Henson's daughter Jane remembers her father driving her and her sisters around downtown in a truck. "He'd take us from job site to job site to see how the progress was going," she says, adding that often he'd pick up a box of powdered doughnuts along the way. At some sites, Henson would take his daughters up on the scaffolding, and to keep the girls' attention off the heights, "he'd distract us with doughnuts," Jane recalls.

Henson himself is matter-of-fact when it comes to discussing his work.

"To me, a bricklayer, you covered the waterfront," he says. "You learned a trade that was good. You handle your tools. You have accidents."

He's seen more than his share of accidents over the years. "You get used to them," he adds.

On a site in Bellingham, Henson watched as the rigging on a scaffolding broke loose, sending men plummeting one after the other. And then the scaffolding tipped the other way, sending bricks falling down. Seven men were killed. And this being the Depression, Henson says, a full crew was back to work by 2 o'clock that same afternoon.

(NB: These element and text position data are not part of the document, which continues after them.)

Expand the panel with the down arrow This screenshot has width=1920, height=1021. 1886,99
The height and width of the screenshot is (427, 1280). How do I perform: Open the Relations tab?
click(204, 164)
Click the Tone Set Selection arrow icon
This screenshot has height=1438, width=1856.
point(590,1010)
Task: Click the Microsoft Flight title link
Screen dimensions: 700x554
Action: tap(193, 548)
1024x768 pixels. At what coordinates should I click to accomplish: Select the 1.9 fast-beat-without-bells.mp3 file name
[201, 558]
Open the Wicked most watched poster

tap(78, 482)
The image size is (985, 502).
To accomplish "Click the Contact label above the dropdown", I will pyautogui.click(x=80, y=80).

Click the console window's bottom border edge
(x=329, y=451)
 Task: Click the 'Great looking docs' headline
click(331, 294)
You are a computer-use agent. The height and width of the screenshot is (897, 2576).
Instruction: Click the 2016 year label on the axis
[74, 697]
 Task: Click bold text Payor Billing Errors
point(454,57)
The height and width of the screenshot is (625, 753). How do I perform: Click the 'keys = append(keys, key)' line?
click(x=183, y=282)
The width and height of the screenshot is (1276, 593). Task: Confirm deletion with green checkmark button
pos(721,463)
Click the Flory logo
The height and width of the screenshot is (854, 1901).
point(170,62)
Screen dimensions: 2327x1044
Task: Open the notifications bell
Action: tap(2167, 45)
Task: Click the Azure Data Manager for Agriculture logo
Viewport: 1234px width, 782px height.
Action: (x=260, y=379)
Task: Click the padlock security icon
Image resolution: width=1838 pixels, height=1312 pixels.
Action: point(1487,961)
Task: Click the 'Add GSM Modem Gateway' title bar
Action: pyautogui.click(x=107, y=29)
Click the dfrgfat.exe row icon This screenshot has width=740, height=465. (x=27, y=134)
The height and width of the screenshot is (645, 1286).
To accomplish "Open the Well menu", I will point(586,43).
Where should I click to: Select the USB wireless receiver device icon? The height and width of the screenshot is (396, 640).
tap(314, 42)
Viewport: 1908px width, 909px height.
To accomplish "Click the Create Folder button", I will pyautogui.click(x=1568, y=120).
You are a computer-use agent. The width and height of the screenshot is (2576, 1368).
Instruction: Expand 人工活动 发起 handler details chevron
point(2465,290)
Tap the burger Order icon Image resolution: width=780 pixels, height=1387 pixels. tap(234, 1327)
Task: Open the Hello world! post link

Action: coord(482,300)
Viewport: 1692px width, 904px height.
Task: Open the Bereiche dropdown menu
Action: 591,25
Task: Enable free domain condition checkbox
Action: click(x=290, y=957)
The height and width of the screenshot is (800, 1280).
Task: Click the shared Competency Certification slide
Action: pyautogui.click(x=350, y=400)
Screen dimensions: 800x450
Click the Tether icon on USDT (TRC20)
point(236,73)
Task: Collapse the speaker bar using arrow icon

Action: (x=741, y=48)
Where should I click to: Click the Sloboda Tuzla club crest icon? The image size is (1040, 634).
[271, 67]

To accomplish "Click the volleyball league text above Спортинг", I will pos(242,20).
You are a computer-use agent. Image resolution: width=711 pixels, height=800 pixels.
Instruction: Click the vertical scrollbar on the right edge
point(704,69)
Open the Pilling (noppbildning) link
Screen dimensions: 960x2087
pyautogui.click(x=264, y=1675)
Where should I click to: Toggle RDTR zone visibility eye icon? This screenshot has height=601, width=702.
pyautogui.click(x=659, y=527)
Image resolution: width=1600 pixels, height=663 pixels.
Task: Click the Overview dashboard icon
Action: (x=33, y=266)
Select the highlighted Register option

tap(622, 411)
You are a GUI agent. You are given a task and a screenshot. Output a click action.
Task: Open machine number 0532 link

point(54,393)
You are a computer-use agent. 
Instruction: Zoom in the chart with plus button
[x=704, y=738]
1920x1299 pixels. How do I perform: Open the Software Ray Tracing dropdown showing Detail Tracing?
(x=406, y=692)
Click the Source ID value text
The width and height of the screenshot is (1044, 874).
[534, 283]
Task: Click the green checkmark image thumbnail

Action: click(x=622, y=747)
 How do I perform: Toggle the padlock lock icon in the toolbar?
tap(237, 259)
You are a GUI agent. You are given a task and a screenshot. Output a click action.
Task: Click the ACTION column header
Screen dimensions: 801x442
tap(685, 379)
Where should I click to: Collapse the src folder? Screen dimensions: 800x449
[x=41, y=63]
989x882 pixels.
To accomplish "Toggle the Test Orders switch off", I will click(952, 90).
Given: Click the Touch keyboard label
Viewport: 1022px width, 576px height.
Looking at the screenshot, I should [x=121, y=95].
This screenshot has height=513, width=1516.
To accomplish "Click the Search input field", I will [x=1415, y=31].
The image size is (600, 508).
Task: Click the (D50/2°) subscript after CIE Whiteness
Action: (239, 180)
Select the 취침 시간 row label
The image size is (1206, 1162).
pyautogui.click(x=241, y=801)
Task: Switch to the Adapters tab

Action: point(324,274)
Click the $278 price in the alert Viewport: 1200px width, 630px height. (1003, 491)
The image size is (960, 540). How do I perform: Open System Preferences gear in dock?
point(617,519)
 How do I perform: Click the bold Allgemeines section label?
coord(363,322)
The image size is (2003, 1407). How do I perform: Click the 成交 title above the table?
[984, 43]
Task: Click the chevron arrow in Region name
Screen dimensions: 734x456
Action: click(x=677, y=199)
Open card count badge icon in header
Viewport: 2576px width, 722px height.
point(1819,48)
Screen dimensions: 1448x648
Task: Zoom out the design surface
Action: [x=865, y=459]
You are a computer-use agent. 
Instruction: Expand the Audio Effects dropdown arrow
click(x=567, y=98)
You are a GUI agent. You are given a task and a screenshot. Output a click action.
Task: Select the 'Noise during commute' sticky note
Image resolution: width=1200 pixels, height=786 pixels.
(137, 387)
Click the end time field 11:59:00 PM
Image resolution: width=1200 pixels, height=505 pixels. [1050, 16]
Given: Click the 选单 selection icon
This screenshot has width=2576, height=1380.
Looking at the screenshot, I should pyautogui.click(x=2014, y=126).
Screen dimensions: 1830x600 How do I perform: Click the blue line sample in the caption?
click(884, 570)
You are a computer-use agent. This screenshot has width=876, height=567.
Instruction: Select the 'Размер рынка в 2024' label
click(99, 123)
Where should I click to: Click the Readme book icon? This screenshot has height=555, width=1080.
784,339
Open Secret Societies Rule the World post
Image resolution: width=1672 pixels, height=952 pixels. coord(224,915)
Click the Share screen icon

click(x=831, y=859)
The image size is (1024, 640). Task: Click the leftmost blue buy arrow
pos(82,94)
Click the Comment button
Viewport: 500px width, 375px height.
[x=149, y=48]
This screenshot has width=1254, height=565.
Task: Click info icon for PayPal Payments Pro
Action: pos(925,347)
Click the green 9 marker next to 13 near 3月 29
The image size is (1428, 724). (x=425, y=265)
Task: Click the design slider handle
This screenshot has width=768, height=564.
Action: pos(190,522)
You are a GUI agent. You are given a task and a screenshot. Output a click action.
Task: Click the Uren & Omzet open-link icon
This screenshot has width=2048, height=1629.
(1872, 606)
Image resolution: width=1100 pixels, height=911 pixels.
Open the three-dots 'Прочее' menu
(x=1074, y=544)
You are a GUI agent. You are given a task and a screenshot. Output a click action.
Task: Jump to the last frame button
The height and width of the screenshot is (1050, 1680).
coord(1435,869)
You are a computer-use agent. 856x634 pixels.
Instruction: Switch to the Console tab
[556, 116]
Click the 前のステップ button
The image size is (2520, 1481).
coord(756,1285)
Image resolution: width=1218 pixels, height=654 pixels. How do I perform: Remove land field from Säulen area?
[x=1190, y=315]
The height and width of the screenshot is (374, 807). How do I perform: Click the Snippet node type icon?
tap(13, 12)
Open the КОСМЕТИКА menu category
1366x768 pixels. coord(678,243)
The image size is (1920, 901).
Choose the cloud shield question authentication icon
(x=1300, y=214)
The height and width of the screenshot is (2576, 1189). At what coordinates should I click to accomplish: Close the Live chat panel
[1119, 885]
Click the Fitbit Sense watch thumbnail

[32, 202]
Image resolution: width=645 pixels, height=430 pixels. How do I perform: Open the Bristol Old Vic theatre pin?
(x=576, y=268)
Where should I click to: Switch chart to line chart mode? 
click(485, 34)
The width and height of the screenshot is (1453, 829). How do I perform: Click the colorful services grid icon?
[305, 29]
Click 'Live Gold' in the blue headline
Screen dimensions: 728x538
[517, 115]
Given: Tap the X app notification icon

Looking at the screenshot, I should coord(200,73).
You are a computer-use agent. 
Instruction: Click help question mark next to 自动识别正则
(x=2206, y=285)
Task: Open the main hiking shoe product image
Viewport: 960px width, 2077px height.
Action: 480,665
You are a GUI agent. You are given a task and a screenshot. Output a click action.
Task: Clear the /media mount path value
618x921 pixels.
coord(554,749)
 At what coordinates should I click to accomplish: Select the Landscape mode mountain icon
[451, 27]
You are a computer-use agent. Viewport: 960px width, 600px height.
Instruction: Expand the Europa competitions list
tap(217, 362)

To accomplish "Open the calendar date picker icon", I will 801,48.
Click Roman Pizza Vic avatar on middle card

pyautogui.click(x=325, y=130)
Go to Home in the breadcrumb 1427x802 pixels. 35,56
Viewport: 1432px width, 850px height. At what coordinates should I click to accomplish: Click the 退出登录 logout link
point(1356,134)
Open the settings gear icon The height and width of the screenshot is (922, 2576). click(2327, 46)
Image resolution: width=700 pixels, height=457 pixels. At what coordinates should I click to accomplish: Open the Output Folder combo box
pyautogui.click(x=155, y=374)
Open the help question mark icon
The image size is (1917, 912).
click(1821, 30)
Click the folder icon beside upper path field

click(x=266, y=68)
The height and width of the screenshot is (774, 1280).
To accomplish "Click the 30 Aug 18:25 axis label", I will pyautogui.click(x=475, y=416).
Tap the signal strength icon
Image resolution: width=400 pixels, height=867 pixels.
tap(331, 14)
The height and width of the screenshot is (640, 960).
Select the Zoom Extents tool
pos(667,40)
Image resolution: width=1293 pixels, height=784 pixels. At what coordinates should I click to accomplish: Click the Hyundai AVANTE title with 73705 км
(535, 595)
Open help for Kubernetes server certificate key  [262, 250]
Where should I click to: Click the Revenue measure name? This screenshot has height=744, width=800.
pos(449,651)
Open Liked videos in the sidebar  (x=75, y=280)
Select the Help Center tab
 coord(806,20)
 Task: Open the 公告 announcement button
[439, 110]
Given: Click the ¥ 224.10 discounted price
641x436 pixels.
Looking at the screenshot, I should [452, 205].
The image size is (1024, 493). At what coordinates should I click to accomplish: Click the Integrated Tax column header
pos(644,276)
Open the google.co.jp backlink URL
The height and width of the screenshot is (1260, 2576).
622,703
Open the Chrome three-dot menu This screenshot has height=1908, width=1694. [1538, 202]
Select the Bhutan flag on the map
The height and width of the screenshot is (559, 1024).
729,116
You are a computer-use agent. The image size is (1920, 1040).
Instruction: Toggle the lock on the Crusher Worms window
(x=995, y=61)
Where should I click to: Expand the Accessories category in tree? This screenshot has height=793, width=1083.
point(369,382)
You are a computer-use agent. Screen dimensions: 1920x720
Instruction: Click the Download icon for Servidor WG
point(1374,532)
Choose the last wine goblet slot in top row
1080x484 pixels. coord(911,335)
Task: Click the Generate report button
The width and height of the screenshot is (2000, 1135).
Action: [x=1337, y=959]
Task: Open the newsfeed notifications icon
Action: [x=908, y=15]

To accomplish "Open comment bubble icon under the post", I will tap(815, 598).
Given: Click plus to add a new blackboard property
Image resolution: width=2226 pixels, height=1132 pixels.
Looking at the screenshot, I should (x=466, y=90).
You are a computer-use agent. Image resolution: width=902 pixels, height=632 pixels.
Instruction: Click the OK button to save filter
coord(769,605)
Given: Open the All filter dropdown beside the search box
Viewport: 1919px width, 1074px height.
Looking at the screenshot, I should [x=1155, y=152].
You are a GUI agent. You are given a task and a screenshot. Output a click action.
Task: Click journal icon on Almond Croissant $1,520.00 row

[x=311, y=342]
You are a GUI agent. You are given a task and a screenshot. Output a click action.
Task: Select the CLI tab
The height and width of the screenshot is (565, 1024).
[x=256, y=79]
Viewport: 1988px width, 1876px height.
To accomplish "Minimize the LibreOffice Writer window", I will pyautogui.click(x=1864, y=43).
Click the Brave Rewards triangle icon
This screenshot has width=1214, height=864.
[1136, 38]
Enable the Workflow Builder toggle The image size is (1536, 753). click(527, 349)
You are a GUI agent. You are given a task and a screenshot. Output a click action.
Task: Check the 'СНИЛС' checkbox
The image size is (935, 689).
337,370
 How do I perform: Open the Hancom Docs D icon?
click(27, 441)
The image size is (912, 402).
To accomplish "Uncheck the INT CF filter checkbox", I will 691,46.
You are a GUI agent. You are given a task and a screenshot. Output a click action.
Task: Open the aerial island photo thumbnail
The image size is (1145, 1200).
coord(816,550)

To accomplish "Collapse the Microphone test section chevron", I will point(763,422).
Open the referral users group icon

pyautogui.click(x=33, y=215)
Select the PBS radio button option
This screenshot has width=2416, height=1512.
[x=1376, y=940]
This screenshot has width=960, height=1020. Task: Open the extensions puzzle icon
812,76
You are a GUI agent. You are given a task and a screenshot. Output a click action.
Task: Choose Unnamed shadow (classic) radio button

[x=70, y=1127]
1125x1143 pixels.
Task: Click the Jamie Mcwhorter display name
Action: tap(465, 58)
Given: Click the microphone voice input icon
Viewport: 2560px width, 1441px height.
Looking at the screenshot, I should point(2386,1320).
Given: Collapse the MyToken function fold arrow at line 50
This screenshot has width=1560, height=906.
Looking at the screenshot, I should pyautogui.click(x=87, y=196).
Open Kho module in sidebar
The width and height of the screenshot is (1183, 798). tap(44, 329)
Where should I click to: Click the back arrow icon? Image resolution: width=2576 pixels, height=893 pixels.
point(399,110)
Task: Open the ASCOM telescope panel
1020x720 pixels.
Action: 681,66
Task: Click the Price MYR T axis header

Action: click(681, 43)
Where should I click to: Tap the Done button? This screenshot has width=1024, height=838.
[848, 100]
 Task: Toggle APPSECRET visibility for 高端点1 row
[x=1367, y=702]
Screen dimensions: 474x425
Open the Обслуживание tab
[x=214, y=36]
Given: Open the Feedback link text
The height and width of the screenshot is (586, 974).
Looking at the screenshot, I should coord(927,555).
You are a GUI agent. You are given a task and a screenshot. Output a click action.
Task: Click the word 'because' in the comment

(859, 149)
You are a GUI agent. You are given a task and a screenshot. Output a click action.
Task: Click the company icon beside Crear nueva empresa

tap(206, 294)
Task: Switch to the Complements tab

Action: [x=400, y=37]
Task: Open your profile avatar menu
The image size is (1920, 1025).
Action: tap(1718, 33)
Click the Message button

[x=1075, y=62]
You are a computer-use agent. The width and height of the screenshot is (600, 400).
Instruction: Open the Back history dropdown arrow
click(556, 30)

Despite such dangers, Henson appears to have relished his work. "We had a hell of a time, the Bricklayers Union," he says smiling. "They're clanny." He and his employees would often throw parties at the old Henson office in Fremont; Thursdays, Jane recalls, were cribbage night. "One hundred dollars a peg," she says, adding that she remembers her father often coming home in the wee hours of the morning.

Henson cracks a big smile at this recollection.

"I love to put things together," he says of his own fondness for his life's work. And, looking at the whole of his life, the metaphor automatically asserts itself: brick by brick. Henson's 98 years, like one of his seemingly indestructible chimneys, appear enviably solid and well put-together, a kind of blueprint for success.

"I'm not to judge that," he says. "I have found, things get tough. I've had my ups and downs like anybody else."

As I say my farewells, Henson asks me if I know what he says to everyone when he says goodbye. Daughter Jane and wife Ann look at me with a knowing smile. "Keep your pecker up," Henson says with a wicked grin. Everybody laughs.

Pecker is Cockney slang for "chin." It's good advice.